II. Śledztwa i podejrzenia sabotażu
Wielkie pożary handlowo-przemysłowe zawsze wywołują podejrzenia celowego podpalenia, o czym wspominam powyżej. Po pożarze Marywilskiej 44 prokuratorzy i policjanci prowadzili bezprecedensowe oględziny – zaangażowano 55 prokuratorów i 100 policjantów, zabezpieczono m.in. monitoring, dokumentację i przeprowadzono setki przesłuchań. Część poszkodowanych odzyskała blisko 2 mln zł w niespalonych środkach ukrytych w sejfach.
Służby badają różne hipotezy: choć przyczyna nie jest jeszcze oficjalnie ustalona, zarówno PK jak i biegli wskazywali na możliwość podpalenia. MSWiA podkreśliło, że podobne akcje sabotażowe miały być zlecane przez rosyjskie służby specjalne – minister Tomasz Siemoniak oświadczył, że „polskie służby posiadają informacje wskazujące, że rosyjskie służby wywiadowcze zlecały podpalenia dużych obiektów handlowych w naszym kraju, w tym Marywilskiej”. Zaznaczył przy tym, że sprawcy i zleceniodawcy są „znani służbom” (część aresztowana lub ścigana). Prokuratura Krajowa dodała, iż w sprawie hali Marywilskiej 44 nie postawiono nikomu zarzutów, lecz temat sabotażu obcego wywiadu jest traktowany „bardzo poważnie”.

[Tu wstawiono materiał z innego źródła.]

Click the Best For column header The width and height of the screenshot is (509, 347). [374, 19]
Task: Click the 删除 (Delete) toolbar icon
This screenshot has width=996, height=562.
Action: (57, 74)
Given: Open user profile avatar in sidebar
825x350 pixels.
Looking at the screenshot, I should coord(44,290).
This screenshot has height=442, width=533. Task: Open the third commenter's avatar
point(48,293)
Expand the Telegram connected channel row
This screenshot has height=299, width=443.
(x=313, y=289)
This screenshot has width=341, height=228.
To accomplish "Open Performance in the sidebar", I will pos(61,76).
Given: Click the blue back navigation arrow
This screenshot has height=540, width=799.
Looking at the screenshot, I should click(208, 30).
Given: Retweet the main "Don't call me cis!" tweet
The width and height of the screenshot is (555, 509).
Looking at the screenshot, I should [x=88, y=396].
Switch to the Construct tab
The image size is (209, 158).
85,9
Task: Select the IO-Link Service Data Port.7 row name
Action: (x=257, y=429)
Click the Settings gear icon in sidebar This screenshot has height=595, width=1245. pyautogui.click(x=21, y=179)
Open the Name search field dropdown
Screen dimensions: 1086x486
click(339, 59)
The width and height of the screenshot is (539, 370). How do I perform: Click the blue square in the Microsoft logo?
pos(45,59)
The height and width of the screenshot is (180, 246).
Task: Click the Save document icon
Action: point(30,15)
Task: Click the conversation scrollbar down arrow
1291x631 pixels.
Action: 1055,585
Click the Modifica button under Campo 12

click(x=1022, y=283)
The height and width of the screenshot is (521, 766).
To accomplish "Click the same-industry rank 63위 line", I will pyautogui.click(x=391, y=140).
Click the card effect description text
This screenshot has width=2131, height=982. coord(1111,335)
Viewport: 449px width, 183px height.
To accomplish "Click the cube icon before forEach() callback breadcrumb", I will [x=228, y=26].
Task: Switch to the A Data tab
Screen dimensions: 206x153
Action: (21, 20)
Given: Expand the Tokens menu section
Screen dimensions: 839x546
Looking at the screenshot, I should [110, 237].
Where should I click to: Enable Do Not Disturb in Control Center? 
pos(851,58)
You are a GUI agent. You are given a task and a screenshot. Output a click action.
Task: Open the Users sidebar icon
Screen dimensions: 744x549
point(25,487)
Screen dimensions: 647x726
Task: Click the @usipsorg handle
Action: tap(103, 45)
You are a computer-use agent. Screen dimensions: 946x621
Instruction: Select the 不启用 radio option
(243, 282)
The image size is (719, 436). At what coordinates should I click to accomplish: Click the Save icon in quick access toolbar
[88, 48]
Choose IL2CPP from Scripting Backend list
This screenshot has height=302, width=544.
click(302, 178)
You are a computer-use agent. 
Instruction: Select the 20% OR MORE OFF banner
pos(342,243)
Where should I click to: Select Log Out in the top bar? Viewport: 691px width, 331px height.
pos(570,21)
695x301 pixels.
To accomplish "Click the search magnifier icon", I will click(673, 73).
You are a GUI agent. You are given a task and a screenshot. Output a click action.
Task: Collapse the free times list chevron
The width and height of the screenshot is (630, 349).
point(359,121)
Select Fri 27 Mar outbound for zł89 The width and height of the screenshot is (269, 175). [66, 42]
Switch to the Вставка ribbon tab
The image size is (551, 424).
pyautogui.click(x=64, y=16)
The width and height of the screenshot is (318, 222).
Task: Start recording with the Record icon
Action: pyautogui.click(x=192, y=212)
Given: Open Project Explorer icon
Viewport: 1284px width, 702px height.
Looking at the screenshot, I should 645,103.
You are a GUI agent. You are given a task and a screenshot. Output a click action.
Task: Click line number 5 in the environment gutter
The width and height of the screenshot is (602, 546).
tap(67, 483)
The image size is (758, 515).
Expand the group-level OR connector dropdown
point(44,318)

Równolegle ABW bada inne podobne przypadki. Po wielkim pożarze hali magazynowej w Gdańsku (lipiec 2024), gdzie składowano rowery elektryczne, agencja sprawdzała, czy nie mieli w tym udziału obcy agenci – teren znajdował się blisko portu obsługującego transport na Ukrainę. Rzecznik MSWiA uspokajał jednak, że na miejscu dotąd pracuje policja i biegli pożarnictwa, a ABW zainteresowała się sprawą prewencyjnie. I tu mała dygresja – w tym samym czasie w Gdańsku, konkretnie w Europejskim Centrum Solidarności, odbywało się spotkanie komisarzy Unii Europejskiej, poświęcone min. kwestiom obronności i bezpieczeństwa.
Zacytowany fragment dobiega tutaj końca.